* **DATASET EXCERPTS**
*-*-*
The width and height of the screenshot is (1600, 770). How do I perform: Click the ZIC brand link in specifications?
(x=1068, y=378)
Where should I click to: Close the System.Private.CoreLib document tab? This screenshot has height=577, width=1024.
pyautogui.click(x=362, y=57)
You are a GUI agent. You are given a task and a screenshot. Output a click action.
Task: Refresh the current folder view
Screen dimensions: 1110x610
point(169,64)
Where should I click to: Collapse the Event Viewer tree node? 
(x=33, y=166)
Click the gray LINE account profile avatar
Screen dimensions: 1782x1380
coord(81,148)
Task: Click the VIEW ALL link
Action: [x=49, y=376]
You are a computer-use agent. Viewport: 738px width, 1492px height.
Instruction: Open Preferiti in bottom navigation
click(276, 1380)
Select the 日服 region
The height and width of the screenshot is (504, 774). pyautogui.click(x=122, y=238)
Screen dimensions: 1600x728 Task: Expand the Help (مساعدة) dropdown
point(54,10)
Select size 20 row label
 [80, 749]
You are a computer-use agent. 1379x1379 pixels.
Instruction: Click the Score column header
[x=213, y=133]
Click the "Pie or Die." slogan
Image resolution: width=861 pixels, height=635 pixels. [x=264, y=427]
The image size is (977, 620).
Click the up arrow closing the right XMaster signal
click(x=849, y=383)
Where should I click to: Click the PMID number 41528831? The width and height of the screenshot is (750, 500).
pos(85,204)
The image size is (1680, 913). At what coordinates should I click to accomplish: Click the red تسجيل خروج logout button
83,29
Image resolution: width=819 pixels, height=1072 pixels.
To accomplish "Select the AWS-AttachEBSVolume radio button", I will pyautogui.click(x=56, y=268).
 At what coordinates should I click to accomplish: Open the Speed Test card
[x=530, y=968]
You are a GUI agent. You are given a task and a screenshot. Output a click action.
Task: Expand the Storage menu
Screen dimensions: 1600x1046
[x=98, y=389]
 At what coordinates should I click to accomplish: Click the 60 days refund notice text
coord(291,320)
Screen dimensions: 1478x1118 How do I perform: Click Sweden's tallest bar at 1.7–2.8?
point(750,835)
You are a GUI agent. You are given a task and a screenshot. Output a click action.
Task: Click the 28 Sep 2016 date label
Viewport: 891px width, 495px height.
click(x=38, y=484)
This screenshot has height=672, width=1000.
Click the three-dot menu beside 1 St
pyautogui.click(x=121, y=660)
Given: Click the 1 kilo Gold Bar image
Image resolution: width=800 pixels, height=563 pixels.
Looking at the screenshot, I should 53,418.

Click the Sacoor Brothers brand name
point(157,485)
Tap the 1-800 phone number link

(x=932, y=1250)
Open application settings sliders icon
*-*-*
* **TASK**
Nothing in the listing may be left out; repeat it all exactly.

* **EXERCISE RESULT**
The width and height of the screenshot is (1600, 770). How do I perform: Click the ZIC brand link in specifications?
(x=1068, y=378)
Where should I click to: Close the System.Private.CoreLib document tab? This screenshot has height=577, width=1024.
pyautogui.click(x=362, y=57)
You are a GUI agent. You are given a task and a screenshot. Output a click action.
Task: Refresh the current folder view
Screen dimensions: 1110x610
point(169,64)
Where should I click to: Collapse the Event Viewer tree node? 
(x=33, y=166)
Click the gray LINE account profile avatar
Screen dimensions: 1782x1380
coord(81,148)
Task: Click the VIEW ALL link
Action: [x=49, y=376]
You are a computer-use agent. Viewport: 738px width, 1492px height.
Instruction: Open Preferiti in bottom navigation
click(276, 1380)
Select the 日服 region
The height and width of the screenshot is (504, 774). pyautogui.click(x=122, y=238)
Screen dimensions: 1600x728 Task: Expand the Help (مساعدة) dropdown
point(54,10)
Select size 20 row label
 [80, 749]
You are a computer-use agent. 1379x1379 pixels.
Instruction: Click the Score column header
[x=213, y=133]
Click the "Pie or Die." slogan
Image resolution: width=861 pixels, height=635 pixels. [x=264, y=427]
The image size is (977, 620).
Click the up arrow closing the right XMaster signal
click(x=849, y=383)
Where should I click to: Click the PMID number 41528831? The width and height of the screenshot is (750, 500).
pos(85,204)
The image size is (1680, 913). At what coordinates should I click to accomplish: Click the red تسجيل خروج logout button
83,29
Image resolution: width=819 pixels, height=1072 pixels.
To accomplish "Select the AWS-AttachEBSVolume radio button", I will pyautogui.click(x=56, y=268).
 At what coordinates should I click to accomplish: Open the Speed Test card
[x=530, y=968]
You are a GUI agent. You are given a task and a screenshot. Output a click action.
Task: Expand the Storage menu
Screen dimensions: 1600x1046
[x=98, y=389]
 At what coordinates should I click to accomplish: Click the 60 days refund notice text
coord(291,320)
Screen dimensions: 1478x1118 How do I perform: Click Sweden's tallest bar at 1.7–2.8?
point(750,835)
You are a GUI agent. You are given a task and a screenshot. Output a click action.
Task: Click the 28 Sep 2016 date label
Viewport: 891px width, 495px height.
click(x=38, y=484)
This screenshot has height=672, width=1000.
Click the three-dot menu beside 1 St
pyautogui.click(x=121, y=660)
Given: Click the 1 kilo Gold Bar image
Image resolution: width=800 pixels, height=563 pixels.
Looking at the screenshot, I should 53,418.

Click the Sacoor Brothers brand name
point(157,485)
Tap the 1-800 phone number link

(x=932, y=1250)
Open application settings sliders icon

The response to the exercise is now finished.